Direct printing is printing ink directly onto a garment. 

Digital printing, however, only brings heat transfers to mind. Digital printer + transfer paper = Digital printing.


----------



## JeridHill (Feb 8, 2006)

Just so you know, Digital printing can be Direct to Garment Printing as well. We have a machine that prints from computer to shirt and a whole lot more items. Direct to Garment is Digital printing, but not all digital printing is direct to garment.


http://www.dtgprinting.com


----------



## skulltshirts (Mar 30, 2006)

DTG Printing said:


> Just so you know, Digital printing can be Direct to Garment Printing as well. We have a machine that prints from computer to shirt and a whole lot more items. Direct to Garment is Digital printing, but not all digital printing is direct to garment.


Thats a nice machine DTG. Does that thing come with an easy pay payment plan!
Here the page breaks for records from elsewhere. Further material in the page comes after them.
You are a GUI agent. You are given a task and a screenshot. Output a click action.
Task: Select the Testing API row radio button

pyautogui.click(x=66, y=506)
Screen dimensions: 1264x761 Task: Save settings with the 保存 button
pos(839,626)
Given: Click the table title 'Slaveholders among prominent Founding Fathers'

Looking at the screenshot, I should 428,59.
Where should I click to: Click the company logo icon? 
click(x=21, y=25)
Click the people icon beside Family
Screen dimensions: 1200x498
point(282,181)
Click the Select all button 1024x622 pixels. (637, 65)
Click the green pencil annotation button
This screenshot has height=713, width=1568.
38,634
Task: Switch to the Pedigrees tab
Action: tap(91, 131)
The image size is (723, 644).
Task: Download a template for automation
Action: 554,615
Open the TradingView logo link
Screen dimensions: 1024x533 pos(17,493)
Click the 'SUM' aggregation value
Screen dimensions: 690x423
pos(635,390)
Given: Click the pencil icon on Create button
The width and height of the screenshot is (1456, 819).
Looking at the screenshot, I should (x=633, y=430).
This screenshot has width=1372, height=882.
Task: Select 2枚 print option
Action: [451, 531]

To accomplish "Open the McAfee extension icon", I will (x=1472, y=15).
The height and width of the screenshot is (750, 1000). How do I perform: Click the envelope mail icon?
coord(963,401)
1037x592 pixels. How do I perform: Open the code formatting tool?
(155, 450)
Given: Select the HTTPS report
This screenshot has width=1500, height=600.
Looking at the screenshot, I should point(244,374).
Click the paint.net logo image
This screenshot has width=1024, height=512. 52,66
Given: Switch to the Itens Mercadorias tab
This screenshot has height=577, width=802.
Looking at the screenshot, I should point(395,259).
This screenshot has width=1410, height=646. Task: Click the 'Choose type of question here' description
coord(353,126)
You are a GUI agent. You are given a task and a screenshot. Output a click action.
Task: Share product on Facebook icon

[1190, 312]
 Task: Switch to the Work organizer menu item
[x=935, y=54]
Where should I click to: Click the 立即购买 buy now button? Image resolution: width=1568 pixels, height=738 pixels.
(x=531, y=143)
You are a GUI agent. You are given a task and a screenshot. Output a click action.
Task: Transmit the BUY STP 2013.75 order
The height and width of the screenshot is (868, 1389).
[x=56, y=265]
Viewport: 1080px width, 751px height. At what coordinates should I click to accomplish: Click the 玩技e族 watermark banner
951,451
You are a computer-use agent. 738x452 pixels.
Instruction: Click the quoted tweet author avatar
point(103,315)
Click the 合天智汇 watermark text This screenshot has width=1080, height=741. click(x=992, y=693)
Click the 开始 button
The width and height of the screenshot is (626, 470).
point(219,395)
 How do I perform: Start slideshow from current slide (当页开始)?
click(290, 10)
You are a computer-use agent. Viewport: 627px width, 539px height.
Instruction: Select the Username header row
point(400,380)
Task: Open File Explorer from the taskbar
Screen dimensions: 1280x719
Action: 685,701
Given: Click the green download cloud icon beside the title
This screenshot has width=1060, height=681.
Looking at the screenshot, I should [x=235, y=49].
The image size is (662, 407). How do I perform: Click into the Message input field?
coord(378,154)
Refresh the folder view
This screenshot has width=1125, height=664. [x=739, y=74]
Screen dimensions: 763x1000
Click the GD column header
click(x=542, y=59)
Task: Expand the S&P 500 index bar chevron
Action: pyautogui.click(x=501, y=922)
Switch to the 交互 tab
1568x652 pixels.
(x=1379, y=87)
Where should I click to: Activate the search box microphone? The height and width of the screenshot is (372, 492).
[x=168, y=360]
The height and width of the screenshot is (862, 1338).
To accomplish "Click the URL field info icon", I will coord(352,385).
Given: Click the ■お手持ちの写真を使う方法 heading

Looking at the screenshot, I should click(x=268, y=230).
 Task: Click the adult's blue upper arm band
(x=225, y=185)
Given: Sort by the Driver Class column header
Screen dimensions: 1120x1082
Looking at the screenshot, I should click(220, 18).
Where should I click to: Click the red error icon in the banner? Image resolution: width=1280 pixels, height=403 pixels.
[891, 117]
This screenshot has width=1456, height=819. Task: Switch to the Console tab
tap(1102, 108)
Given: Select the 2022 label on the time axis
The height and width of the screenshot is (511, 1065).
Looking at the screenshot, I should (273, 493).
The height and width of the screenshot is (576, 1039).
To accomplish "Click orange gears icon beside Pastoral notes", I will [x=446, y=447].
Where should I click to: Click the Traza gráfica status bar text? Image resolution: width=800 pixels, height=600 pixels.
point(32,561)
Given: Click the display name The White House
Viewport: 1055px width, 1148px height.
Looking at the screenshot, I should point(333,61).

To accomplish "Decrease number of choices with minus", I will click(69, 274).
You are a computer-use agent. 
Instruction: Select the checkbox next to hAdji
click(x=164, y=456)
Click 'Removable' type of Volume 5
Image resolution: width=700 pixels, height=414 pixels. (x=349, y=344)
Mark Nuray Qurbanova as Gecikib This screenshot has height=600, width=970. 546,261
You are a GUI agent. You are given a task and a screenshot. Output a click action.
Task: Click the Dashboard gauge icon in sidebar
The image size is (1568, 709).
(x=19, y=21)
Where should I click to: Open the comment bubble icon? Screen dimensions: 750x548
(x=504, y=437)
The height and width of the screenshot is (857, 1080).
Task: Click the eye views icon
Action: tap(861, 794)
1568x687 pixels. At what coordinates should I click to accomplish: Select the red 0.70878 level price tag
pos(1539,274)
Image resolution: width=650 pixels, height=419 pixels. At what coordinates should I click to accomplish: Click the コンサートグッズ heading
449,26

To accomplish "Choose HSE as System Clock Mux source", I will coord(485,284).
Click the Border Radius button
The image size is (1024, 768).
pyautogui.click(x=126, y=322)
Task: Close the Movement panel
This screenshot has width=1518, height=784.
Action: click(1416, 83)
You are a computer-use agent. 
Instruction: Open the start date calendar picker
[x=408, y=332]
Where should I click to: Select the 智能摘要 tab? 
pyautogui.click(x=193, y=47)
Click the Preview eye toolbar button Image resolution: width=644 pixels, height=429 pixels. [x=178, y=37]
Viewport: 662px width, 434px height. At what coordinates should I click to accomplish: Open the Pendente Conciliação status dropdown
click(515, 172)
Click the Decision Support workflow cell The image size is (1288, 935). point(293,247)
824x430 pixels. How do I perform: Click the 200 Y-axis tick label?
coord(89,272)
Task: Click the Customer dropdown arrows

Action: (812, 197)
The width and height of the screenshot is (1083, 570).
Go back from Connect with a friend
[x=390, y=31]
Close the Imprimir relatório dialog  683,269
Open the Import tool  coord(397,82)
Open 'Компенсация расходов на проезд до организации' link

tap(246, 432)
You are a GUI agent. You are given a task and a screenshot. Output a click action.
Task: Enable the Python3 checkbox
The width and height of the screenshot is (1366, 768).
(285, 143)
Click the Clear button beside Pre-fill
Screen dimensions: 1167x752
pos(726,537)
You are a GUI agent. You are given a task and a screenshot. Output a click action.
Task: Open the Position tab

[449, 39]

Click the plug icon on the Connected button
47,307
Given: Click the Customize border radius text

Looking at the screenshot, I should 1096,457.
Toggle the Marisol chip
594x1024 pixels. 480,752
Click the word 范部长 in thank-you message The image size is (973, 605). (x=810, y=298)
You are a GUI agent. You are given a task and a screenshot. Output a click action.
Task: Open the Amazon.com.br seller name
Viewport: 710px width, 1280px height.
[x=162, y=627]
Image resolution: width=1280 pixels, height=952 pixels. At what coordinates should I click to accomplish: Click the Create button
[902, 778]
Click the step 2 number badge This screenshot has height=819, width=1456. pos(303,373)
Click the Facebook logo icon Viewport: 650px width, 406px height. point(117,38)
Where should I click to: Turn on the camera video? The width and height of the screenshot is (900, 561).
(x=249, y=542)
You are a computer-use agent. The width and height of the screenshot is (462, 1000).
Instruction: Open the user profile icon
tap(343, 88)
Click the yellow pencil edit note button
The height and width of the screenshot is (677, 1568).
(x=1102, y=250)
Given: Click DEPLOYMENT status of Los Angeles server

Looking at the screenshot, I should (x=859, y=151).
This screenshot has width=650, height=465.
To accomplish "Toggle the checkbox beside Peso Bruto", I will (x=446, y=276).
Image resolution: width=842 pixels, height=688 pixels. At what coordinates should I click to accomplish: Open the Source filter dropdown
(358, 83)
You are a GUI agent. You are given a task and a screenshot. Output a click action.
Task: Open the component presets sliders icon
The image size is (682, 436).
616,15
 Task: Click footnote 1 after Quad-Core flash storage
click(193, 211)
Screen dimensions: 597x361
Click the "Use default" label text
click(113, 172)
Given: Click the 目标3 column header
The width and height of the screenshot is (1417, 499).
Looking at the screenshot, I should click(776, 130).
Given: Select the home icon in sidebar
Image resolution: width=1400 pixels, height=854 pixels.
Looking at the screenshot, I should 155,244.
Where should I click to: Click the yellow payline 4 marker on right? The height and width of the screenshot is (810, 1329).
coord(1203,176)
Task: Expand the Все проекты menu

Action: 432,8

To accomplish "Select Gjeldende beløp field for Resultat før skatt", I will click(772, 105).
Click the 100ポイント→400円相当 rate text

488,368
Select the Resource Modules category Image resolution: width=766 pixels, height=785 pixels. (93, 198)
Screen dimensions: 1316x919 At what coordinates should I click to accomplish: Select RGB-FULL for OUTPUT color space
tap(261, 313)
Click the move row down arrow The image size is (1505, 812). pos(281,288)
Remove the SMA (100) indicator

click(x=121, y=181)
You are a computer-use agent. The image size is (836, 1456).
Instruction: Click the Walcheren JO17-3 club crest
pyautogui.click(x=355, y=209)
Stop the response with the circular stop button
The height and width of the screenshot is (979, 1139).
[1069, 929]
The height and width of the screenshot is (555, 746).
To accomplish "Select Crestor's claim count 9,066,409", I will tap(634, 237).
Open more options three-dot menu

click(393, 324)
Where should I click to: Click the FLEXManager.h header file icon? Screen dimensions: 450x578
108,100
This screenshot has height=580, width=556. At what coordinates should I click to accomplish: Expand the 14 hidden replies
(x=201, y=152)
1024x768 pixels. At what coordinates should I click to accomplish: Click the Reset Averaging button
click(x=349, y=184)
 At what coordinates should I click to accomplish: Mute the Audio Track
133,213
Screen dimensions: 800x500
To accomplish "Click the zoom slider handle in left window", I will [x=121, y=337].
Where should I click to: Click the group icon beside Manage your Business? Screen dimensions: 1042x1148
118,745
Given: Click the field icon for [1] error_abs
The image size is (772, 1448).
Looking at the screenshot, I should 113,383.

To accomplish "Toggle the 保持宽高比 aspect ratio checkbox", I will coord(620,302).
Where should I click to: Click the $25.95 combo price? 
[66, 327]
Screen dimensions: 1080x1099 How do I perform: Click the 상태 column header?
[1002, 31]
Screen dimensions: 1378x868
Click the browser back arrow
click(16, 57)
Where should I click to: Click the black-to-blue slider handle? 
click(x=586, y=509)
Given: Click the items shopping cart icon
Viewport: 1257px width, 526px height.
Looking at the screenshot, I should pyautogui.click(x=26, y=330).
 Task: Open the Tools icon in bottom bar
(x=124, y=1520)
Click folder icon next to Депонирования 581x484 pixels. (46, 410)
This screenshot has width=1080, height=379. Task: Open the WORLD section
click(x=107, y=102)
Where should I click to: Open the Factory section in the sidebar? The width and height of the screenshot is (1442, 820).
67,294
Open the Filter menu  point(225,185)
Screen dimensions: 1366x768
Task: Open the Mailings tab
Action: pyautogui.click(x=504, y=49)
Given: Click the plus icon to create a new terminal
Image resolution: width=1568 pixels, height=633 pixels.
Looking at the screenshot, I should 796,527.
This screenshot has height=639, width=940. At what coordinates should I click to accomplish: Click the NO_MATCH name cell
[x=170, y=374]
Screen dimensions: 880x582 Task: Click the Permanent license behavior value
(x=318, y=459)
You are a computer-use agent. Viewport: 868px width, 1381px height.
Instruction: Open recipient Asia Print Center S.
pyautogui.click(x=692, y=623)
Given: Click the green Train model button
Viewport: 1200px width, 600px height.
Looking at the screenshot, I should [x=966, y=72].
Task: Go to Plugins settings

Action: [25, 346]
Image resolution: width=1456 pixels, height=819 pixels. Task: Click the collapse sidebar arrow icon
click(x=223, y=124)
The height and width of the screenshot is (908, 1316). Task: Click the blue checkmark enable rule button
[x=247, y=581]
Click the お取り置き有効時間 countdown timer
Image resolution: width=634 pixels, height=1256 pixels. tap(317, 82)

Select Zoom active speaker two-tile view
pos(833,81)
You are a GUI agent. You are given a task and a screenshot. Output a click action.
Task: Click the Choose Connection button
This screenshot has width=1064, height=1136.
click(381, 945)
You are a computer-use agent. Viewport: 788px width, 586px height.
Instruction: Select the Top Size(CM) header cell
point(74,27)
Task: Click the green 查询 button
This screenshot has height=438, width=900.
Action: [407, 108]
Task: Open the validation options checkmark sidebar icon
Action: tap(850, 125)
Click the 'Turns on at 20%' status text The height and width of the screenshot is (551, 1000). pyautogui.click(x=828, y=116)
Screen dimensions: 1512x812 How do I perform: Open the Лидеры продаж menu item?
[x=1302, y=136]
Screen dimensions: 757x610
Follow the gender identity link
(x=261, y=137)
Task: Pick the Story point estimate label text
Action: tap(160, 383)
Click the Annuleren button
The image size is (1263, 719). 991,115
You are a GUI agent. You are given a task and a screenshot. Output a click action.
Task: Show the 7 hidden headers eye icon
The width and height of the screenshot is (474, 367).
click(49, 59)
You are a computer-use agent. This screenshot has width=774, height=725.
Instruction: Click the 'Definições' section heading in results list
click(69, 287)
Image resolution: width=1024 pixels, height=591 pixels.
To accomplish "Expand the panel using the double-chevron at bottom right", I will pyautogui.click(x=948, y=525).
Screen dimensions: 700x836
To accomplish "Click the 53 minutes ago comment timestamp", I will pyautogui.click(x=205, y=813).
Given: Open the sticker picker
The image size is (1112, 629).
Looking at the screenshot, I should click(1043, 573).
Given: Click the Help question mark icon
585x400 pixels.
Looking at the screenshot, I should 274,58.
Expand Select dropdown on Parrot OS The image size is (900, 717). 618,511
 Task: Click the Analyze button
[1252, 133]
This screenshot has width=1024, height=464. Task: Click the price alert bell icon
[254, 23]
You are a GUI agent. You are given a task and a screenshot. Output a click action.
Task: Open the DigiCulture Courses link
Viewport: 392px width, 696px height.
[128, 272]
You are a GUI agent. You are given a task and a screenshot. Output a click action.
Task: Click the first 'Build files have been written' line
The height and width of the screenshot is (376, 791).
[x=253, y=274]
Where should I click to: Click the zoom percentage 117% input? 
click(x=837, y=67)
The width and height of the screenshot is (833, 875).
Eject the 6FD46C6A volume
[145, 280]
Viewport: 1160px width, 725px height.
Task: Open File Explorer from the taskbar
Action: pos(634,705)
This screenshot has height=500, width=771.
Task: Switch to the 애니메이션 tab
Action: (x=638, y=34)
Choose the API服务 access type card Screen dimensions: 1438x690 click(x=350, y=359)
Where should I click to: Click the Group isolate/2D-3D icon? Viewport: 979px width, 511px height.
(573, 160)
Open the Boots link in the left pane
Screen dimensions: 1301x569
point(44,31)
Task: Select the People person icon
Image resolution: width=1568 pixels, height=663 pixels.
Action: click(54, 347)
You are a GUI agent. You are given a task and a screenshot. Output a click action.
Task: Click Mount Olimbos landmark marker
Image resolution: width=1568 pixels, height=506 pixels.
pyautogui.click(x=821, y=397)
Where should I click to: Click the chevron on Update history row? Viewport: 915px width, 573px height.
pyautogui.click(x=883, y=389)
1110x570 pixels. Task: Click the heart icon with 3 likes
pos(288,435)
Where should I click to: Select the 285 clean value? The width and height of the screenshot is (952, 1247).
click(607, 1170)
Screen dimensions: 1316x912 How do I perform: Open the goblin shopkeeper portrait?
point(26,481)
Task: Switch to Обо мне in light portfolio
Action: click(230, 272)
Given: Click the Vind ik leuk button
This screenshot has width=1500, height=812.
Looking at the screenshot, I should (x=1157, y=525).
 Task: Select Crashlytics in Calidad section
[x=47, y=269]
It looks exactly like what I need. But it wouldd be years before I could make that kind of purchase probally!
Thomas


----------



## JeridHill (Feb 8, 2006)

We have companies that will offer leases for us, but we don't really have a payment plan. The cool thing about Direct to Garment printers is, they pay for themselves very quickly, especially one that prints on just about anything!


----------



## jdr8271 (Jun 16, 2005)

How is the future looking for DTG printing on dark garments. I know it works, but the colors come out faded. Do you know if that is going to change soon. Id rather not buy one of theose printers until they have been perfected. It would really suck to buy one of those, and then a year later find out that had been perfected to be as good as screen printing.


----------



## monkeylantern (Oct 16, 2005)

jdr8271 said:


> How is the future looking for DTG printing on dark garments. I know it works, but the colors come out faded. Do you know if that is going to change soon. Id rather not buy one of theose printers until they have been perfected. It would really suck to buy one of those, and then a year later find out that had been perfected to be as good as screen printing.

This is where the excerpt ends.